Whilst this may be all well and good when the economy is stable and people are earning good money with plenty of job security, when we hit a bad patch in the economy, as we are doing at the moment, many individuals find themselves struggling to keep up with their personal loan repayments and credit card commitments, falling behind with payments and building up arrears on their loans, in many cases leading to long term financial difficulties.
Although this situation is seen across all age groups, it would seem that the most likely people to get themselves into trouble with personal loan and credit card debt are those aged thirty and under.
The news comes in a new report published last week by the Citizen’s Advice Bureau (CAB). The charity has said that around 62,000 individuals declared themselves bankrupt over the course of last year, which shows an increase of approximately 10,000 more than the figure for 2005 and worryingly, a large proportion of these cases relate to people under the age of 30.

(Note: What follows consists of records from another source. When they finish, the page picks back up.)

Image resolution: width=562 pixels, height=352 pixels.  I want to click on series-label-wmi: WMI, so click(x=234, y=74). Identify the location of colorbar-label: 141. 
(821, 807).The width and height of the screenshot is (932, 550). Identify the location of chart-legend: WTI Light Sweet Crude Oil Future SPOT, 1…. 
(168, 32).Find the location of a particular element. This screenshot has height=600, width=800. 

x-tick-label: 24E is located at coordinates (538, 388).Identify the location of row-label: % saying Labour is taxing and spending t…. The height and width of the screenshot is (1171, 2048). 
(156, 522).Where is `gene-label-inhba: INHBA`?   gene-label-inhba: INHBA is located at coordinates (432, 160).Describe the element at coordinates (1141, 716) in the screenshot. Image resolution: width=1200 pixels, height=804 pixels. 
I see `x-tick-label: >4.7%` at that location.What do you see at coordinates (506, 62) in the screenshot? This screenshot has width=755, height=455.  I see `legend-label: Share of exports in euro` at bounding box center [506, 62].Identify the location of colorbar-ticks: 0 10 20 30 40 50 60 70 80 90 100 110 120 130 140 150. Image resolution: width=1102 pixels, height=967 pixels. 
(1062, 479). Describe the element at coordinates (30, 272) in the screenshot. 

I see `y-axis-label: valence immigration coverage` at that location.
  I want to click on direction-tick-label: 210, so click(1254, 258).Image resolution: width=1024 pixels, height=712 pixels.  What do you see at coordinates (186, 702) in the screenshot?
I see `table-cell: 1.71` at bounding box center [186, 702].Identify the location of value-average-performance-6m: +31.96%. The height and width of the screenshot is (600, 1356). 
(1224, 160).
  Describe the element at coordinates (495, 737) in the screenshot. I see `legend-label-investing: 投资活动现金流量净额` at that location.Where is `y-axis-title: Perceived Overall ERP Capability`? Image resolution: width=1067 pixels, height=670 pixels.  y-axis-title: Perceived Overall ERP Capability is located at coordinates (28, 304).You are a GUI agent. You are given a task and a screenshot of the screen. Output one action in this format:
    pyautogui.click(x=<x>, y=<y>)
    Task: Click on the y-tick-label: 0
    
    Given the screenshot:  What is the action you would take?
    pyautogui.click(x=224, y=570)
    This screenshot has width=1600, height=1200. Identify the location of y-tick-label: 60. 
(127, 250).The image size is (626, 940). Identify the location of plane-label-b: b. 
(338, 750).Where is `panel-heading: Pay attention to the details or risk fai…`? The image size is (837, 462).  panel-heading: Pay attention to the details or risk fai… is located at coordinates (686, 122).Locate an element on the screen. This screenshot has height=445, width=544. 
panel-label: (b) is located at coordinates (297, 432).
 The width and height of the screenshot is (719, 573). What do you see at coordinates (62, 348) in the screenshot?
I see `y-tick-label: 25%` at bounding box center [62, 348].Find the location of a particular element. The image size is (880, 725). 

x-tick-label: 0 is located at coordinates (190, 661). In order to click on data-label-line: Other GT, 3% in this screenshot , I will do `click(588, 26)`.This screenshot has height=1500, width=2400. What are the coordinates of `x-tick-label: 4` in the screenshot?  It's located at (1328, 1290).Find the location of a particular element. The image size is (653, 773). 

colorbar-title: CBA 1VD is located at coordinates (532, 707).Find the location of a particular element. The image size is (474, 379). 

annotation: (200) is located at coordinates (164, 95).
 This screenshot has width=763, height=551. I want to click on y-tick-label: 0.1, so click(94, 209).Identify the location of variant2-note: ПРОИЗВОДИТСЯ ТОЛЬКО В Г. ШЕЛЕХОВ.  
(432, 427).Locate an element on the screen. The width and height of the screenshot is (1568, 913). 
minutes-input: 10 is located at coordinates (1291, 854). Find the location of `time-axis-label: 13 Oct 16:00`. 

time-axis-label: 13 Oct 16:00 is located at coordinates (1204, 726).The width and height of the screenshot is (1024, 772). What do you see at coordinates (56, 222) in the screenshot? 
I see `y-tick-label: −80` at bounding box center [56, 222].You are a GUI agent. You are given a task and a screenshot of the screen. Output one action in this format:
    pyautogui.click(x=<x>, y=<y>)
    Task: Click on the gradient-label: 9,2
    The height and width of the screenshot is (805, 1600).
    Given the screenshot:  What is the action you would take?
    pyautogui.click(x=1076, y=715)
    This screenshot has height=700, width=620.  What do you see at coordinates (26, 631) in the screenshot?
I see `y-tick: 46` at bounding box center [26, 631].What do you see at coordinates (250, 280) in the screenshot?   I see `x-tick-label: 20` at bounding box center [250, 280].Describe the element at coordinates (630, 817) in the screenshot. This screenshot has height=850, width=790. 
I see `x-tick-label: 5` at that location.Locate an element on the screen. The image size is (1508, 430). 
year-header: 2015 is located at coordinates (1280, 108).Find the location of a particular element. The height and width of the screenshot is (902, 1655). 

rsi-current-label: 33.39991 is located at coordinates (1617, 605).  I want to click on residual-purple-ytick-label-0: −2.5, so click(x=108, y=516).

It seems that many young people want to have the best of everything at an early age and aren’t all that concerned about how they get it, taking out several personal loans for luxury items such as new cars and holidays and running up huge credit card debts on weekly shopping sprees, without thinking about the consequences of how they will ever repay their debts.
CAB have seen more than 50,000 individuals under the age of 25 since the start of 2008 with financial problems due to loans and cards and many view the option of bankruptcy as an easy one, without fully realising the implications for their financial future. Young people clearly need a better level of education with regard to financial matters, before they are ever allowed to take out a personal loan, or own a credit card.